EXERCISE BRIEF: The lines from the start of the data through the line with "Expand the line" are to be returned verbatim; all later lines are to be omitted.

INPUT MATERIAL:
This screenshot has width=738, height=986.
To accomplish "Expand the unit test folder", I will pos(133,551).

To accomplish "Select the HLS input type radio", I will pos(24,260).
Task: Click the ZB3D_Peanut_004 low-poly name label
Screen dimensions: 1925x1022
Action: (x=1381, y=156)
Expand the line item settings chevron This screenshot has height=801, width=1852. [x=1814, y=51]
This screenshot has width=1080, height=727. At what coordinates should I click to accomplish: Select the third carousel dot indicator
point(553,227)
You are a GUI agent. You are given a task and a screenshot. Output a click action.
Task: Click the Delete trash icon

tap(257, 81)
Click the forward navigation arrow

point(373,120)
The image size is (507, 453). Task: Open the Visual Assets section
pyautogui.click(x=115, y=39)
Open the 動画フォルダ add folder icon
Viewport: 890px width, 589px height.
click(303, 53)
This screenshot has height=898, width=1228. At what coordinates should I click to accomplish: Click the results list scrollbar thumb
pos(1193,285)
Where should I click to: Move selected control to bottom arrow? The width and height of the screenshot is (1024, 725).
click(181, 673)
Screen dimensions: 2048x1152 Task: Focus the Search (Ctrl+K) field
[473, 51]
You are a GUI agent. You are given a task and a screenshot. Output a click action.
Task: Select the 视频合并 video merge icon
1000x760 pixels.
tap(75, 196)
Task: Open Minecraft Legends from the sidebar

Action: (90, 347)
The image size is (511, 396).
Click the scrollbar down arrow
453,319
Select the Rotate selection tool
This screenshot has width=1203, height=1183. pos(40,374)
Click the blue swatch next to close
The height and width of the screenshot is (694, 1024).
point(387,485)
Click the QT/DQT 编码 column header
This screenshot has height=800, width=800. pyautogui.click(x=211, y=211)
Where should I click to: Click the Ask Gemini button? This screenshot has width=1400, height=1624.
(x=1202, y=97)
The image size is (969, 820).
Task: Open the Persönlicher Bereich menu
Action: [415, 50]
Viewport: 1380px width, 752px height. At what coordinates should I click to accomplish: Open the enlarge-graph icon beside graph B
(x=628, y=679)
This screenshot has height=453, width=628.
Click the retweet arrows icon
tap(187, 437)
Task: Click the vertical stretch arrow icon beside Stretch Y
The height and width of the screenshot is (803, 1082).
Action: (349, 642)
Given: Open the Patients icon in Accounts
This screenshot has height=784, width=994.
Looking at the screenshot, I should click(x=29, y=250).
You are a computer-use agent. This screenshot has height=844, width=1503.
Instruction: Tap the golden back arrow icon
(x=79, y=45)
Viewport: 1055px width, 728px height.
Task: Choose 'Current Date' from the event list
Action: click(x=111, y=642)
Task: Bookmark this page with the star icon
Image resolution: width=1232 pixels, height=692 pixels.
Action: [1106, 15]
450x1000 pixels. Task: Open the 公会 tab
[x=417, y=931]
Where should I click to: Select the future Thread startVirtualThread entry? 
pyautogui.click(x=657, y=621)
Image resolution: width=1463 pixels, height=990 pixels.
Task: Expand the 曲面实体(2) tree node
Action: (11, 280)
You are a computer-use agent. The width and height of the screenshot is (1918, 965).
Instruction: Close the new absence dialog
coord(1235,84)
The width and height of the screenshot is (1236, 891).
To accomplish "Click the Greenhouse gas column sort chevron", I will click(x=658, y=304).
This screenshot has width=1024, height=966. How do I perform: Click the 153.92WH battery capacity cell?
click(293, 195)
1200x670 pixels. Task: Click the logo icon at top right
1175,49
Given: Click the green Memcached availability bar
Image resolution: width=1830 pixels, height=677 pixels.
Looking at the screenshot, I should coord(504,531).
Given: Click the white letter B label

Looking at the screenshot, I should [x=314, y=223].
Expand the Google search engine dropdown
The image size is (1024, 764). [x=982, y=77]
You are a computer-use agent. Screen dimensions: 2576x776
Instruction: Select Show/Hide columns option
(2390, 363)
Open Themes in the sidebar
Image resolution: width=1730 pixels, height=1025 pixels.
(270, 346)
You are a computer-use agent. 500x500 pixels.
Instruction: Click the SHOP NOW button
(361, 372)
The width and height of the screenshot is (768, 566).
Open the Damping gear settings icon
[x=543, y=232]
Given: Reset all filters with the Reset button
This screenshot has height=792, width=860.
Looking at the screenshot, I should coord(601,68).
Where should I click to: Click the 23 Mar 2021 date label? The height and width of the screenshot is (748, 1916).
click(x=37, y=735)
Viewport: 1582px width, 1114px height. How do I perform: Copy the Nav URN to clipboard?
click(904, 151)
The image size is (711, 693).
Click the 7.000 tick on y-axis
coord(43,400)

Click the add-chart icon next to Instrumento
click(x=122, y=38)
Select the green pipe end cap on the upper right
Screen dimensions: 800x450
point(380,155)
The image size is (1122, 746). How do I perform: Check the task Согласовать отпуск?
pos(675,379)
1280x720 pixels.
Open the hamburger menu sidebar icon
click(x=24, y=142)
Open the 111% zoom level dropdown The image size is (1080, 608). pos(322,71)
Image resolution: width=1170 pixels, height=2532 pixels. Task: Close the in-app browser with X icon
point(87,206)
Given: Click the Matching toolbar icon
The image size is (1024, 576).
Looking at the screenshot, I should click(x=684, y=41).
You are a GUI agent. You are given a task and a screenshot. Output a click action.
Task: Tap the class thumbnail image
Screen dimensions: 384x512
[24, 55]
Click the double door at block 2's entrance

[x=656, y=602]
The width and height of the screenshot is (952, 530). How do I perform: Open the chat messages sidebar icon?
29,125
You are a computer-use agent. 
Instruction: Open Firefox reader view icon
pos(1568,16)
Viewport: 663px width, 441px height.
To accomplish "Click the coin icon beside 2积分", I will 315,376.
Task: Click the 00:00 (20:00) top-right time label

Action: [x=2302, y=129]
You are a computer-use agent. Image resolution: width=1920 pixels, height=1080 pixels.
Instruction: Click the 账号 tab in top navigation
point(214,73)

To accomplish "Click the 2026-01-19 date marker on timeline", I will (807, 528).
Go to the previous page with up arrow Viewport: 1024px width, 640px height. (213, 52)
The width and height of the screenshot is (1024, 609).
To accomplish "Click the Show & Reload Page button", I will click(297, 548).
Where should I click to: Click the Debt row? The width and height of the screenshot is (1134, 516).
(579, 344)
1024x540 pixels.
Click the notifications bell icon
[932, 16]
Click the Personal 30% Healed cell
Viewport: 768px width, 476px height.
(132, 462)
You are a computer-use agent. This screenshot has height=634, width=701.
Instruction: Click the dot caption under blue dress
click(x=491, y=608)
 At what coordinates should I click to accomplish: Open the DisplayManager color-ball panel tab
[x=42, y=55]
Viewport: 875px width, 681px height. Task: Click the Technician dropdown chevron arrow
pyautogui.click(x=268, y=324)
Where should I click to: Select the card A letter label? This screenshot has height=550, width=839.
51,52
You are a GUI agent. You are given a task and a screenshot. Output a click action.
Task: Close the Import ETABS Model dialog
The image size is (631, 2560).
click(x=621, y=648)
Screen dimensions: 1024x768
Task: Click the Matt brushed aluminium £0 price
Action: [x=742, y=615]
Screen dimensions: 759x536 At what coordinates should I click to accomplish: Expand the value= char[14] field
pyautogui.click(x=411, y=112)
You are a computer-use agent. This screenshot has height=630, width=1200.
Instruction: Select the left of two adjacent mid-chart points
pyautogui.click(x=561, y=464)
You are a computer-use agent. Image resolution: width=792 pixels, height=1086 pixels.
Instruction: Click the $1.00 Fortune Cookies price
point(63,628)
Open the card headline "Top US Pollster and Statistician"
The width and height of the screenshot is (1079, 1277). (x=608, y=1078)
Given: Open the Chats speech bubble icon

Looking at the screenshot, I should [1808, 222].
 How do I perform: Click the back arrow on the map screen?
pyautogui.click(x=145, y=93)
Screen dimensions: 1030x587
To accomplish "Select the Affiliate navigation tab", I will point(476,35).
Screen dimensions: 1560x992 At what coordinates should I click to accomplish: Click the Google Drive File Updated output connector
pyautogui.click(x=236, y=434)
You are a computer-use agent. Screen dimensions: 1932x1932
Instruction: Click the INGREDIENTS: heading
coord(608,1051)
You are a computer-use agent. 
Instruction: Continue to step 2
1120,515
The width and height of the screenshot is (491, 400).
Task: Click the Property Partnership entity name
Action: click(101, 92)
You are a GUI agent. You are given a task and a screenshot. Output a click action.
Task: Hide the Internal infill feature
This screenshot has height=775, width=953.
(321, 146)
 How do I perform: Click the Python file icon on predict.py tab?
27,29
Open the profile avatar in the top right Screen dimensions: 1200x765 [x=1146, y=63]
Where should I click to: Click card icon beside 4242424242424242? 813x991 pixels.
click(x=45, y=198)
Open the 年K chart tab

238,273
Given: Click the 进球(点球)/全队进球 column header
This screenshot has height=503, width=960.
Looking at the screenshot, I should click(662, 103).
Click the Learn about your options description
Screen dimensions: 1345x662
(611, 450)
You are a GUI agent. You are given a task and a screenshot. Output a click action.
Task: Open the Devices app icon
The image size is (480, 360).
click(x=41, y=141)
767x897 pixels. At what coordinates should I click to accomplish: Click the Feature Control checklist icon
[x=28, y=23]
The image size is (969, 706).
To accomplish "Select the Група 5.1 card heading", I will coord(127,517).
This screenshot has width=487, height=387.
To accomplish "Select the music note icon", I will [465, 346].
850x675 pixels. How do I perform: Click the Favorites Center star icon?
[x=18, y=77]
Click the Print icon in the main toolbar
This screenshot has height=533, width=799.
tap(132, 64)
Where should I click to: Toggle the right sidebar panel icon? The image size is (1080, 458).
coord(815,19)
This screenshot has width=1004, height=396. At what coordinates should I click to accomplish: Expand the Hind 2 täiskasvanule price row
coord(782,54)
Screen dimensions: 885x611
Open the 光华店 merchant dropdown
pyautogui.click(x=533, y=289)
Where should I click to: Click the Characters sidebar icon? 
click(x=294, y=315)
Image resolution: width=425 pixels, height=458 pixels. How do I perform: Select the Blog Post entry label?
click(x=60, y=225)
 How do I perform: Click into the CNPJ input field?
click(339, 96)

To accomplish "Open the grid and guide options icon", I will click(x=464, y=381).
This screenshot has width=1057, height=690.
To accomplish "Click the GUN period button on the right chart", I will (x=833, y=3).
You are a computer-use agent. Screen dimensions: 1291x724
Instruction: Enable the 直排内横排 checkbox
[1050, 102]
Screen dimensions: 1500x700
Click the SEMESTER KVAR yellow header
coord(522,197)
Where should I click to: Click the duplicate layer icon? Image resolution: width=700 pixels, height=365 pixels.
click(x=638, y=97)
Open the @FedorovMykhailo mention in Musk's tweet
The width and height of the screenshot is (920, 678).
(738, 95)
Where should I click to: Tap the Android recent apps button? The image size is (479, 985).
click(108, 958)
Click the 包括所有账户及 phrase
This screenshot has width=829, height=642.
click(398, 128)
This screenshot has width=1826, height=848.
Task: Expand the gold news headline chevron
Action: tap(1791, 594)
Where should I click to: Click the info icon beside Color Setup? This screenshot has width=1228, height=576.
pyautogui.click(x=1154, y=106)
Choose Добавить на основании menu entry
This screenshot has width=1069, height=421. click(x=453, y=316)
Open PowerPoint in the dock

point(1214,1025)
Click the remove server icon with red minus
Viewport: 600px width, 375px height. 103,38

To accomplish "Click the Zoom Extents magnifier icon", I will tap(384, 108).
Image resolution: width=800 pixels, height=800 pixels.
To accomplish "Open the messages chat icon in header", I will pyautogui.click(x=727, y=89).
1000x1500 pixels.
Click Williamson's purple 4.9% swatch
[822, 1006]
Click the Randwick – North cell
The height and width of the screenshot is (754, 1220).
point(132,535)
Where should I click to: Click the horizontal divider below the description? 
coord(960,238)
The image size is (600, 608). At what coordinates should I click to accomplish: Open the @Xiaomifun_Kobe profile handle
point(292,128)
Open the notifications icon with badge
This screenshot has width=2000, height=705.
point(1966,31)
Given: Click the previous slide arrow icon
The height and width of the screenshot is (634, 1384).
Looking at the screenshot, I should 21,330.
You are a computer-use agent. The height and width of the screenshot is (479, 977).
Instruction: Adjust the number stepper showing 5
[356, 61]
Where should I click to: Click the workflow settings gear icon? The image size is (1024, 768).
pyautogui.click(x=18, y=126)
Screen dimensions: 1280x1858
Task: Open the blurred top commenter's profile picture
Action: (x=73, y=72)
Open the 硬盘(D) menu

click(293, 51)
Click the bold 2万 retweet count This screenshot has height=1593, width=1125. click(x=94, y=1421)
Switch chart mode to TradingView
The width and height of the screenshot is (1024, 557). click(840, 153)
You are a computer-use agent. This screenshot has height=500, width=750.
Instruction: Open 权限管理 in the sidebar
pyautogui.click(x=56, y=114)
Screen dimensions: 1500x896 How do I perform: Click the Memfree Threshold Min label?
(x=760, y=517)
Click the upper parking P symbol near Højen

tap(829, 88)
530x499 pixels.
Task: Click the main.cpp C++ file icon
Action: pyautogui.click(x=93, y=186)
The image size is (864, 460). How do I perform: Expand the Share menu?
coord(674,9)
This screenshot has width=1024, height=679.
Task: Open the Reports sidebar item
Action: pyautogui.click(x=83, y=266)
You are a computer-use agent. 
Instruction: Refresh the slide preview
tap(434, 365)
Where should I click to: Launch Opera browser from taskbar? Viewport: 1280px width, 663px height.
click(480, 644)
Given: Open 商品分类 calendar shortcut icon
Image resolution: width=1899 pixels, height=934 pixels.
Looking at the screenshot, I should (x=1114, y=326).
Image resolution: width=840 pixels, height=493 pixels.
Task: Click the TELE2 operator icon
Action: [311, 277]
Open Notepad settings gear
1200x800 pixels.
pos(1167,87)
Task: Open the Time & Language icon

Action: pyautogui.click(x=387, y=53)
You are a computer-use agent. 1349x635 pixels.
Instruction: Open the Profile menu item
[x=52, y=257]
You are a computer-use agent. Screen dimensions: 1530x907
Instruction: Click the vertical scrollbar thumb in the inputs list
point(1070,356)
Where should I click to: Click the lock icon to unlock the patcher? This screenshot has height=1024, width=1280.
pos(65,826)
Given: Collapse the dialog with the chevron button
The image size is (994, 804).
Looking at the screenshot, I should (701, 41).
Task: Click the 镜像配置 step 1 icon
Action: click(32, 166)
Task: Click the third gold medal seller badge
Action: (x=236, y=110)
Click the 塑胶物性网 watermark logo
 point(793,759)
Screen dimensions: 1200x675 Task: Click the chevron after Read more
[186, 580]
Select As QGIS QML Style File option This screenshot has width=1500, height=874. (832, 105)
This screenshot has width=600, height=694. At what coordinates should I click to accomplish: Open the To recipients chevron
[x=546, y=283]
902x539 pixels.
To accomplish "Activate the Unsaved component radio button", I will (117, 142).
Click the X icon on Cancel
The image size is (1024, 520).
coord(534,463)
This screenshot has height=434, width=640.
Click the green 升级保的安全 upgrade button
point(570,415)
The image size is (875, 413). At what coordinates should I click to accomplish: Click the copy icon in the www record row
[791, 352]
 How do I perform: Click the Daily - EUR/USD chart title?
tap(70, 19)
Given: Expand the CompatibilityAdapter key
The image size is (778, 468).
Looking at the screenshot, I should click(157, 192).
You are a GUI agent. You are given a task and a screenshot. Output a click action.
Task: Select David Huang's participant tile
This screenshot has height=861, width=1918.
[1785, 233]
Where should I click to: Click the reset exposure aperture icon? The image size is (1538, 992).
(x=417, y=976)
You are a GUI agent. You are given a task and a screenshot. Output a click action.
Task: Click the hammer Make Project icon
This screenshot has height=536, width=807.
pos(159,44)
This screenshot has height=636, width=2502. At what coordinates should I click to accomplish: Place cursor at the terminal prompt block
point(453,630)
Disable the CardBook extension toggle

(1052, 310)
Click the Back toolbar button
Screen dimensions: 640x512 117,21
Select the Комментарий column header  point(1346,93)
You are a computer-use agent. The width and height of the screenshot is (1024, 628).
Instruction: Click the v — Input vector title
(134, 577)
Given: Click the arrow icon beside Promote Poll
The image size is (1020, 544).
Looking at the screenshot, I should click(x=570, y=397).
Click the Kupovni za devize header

SOLUTION:
This screenshot has width=738, height=986.
To accomplish "Expand the unit test folder", I will pos(133,551).

To accomplish "Select the HLS input type radio", I will pos(24,260).
Task: Click the ZB3D_Peanut_004 low-poly name label
Screen dimensions: 1925x1022
Action: (x=1381, y=156)
Expand the line item settings chevron This screenshot has height=801, width=1852. [x=1814, y=51]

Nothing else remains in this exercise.